While the conference centers on economic empowerment, some participants are working to improve women’s lives at a more basic level: providing adequate nutrition. “Its been proven that women in poverty are the ones to eat last because they feed their families first,” Lauren Bush Lauren, co-founder of FEED Projects and the event’s keynote speaker, tells MediaGlobal. Recognizing that starvation hinders everyone’s ability to live up to their full potential, she is committed to ensuring universal access to food because proper nutrition is a pre-condition for participation in the formal economy.

The thoughtfulness, exuberance, and dedication on display here offers hope to women wherever they may fall, by virtue of geography and circumstance, on the sliding scale of equal rights. The devil’s advocate might argue that celebrating these success stories risks whitewashing the dirty realties — physical abuse, inadequate healthcare, culturally sanctioned oppression –  still afflicting millions of women around the world. Yet, listening to these accomplished women assert that self-confidence and faith in the possibility of improvement often begets tangible progress, I would wager that even a skeptic could surrender to their optimism.
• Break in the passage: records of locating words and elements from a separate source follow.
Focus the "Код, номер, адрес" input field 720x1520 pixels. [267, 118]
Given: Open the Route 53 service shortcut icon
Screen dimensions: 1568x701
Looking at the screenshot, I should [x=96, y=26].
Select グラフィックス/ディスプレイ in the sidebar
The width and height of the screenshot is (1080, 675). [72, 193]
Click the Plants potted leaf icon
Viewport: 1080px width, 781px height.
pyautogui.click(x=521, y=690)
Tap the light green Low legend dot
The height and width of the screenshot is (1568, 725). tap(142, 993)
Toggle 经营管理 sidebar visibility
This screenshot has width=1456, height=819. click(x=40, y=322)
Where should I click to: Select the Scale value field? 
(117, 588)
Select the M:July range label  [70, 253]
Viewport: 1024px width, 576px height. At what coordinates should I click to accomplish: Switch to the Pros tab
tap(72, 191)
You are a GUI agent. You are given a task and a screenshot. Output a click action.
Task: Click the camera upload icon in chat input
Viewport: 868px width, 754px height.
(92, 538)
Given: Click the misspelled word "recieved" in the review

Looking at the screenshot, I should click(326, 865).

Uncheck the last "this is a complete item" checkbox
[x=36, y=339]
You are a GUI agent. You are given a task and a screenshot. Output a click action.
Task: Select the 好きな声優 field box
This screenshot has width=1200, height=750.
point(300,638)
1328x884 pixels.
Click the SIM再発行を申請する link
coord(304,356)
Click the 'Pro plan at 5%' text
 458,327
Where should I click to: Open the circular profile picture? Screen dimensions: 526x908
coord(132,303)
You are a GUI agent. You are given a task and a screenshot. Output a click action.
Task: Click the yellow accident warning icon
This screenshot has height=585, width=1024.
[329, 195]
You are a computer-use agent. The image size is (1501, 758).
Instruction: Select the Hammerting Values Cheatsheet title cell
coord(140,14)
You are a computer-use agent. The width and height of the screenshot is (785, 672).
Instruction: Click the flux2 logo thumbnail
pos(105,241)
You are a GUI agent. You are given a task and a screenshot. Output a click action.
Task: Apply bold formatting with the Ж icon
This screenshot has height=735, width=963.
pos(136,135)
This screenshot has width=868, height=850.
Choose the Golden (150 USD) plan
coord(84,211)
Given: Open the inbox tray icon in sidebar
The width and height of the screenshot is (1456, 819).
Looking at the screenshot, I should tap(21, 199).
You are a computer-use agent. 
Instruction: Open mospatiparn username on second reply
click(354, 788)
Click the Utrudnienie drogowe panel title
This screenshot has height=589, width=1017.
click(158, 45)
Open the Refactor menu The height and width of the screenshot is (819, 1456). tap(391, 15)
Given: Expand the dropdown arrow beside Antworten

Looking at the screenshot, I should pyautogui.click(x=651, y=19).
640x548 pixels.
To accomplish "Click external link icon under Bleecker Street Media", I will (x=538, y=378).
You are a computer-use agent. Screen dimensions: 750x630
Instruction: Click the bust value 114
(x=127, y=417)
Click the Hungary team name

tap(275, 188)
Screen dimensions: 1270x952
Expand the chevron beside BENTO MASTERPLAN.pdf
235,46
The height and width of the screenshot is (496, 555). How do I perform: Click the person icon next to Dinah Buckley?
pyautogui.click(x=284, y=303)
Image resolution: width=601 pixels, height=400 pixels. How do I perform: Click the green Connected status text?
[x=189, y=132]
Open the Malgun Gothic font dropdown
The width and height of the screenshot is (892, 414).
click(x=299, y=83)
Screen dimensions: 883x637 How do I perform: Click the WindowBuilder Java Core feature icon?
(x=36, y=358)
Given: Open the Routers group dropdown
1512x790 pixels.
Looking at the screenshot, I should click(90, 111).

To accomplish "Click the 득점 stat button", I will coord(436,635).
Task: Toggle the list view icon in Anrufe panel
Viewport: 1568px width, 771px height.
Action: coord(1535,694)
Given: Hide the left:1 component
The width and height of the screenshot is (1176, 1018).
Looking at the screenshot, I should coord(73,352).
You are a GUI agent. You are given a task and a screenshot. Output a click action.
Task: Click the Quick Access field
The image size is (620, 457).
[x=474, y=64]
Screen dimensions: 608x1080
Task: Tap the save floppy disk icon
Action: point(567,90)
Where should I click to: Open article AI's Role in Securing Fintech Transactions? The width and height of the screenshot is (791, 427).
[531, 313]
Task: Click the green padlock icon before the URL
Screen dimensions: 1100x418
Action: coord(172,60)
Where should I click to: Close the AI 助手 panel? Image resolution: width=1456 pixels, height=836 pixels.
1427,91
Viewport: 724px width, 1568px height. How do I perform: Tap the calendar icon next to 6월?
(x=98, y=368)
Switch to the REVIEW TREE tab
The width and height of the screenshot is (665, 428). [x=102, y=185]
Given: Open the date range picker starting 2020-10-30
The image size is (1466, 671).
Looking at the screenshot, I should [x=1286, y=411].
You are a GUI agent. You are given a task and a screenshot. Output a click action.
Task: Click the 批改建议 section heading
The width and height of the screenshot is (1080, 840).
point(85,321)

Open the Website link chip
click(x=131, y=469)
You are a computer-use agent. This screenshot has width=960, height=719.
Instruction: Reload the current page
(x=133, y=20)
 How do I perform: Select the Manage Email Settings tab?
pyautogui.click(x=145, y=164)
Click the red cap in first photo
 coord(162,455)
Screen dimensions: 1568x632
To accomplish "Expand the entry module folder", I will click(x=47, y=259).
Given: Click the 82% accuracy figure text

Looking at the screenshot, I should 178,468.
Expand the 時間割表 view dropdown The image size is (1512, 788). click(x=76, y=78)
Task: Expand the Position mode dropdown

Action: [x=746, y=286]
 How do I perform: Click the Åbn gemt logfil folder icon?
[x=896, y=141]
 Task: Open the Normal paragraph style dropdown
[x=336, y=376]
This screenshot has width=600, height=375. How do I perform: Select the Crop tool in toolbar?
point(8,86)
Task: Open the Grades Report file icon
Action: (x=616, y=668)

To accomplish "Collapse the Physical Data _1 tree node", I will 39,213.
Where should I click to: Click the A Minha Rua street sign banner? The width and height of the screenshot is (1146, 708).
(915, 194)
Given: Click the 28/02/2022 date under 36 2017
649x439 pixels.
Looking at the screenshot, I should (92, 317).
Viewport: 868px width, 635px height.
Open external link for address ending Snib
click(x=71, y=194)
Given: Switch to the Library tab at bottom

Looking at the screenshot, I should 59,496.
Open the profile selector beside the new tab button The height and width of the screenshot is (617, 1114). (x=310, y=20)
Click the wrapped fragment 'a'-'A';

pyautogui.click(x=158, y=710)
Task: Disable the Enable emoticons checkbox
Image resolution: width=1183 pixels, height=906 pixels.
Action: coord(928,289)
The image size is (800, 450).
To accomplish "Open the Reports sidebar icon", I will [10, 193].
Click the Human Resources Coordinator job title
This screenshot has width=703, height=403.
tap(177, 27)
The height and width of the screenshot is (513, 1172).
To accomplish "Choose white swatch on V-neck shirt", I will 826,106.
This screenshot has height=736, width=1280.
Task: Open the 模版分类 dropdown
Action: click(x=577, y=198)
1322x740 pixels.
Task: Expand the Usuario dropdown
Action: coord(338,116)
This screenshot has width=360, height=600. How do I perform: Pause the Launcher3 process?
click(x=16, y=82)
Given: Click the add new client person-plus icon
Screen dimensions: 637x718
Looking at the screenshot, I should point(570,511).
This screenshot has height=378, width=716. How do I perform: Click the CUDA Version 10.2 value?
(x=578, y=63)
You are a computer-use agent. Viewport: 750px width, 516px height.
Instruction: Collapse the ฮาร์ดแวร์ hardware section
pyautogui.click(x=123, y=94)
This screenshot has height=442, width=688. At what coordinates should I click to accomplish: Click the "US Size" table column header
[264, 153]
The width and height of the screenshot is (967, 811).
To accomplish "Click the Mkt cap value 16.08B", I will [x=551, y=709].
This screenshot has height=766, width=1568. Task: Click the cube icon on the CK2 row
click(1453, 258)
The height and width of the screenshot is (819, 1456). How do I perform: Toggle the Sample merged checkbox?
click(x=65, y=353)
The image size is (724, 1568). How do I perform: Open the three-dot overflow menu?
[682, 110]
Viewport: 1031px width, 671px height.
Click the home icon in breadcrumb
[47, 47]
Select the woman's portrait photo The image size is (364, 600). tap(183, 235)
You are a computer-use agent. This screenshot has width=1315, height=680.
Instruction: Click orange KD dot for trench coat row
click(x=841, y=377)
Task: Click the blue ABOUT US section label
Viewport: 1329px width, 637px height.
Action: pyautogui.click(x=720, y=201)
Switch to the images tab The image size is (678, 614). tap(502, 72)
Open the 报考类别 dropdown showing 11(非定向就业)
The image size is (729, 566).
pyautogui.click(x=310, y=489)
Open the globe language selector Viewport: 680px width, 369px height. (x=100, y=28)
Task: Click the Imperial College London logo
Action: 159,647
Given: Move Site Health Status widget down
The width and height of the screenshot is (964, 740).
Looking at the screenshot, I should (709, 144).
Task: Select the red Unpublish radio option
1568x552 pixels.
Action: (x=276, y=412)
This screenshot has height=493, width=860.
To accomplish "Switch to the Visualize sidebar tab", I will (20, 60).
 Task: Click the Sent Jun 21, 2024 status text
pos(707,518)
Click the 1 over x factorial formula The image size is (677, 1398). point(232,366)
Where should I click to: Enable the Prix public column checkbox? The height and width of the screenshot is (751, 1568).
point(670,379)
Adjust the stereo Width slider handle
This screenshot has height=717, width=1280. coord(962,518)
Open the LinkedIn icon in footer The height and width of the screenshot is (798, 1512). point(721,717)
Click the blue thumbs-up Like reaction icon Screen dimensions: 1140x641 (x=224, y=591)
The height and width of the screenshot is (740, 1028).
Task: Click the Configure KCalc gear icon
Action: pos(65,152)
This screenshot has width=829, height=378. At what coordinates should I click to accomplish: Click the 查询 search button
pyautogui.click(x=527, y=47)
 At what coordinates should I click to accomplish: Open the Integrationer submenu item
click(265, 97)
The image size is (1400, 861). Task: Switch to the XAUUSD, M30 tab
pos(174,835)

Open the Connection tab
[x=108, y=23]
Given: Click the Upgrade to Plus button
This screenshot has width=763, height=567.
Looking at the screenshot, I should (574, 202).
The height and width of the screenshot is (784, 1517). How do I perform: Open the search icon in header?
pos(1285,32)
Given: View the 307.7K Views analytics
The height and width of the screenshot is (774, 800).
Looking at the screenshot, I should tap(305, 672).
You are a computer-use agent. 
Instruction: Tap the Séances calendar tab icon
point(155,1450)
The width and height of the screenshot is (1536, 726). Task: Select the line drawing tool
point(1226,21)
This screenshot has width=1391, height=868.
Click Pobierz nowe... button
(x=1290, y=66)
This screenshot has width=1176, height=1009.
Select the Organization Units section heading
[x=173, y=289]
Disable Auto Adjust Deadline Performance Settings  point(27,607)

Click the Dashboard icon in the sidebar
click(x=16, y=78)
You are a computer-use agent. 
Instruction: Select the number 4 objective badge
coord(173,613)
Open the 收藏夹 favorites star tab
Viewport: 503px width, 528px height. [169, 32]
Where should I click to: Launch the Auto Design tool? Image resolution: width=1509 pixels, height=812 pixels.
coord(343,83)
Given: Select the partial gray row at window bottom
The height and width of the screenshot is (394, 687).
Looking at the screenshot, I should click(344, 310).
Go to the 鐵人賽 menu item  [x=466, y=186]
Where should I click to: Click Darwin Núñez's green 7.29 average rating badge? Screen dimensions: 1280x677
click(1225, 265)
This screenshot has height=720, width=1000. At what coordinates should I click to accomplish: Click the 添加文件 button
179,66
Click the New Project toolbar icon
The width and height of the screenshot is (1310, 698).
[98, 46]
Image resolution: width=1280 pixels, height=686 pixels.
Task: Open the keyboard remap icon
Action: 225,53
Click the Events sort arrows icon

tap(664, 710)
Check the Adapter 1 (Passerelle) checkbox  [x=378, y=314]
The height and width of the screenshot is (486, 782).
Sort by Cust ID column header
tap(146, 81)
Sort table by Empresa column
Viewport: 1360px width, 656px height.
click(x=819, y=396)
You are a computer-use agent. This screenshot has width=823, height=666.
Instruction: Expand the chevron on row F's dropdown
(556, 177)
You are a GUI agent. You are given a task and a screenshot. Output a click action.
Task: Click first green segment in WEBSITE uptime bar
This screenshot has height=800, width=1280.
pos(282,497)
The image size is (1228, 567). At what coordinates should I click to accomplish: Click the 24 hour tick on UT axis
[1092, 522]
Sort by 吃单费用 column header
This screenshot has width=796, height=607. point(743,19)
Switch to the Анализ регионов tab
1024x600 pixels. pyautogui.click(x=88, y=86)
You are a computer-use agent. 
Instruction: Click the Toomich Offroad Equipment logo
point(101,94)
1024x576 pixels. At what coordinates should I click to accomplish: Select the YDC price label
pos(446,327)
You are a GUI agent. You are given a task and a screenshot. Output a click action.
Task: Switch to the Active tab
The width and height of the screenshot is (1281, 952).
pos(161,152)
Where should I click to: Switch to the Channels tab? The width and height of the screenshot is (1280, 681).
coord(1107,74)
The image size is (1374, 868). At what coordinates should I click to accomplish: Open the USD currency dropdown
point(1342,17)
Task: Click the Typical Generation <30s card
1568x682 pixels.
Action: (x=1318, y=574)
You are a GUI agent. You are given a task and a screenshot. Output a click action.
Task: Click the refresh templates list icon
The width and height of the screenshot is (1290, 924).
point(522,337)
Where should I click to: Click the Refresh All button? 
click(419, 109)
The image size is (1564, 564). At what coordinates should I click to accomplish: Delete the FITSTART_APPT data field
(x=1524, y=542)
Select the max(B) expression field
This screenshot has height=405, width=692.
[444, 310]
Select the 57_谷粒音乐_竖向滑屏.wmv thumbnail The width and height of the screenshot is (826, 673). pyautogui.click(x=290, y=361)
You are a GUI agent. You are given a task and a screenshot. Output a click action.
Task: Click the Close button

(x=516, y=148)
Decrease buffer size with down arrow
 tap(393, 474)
At the very least, the statistics, anecdotes, and personal histories shared the attendees galvanized my own faith in the prospect that women will increasingly exercise the rights and command the recognition they deserve.

Walking out of the building, I thought of a long-forgotten a cappella chant by Libana that we used to sing in rounds at my all-girls school: “There’s a river of birds in migration, a nation of women with wings.” If stakeholders around the globe manage to harness and grow the momentum that decades of work has already set in motion, women everywhere will surely grow wings.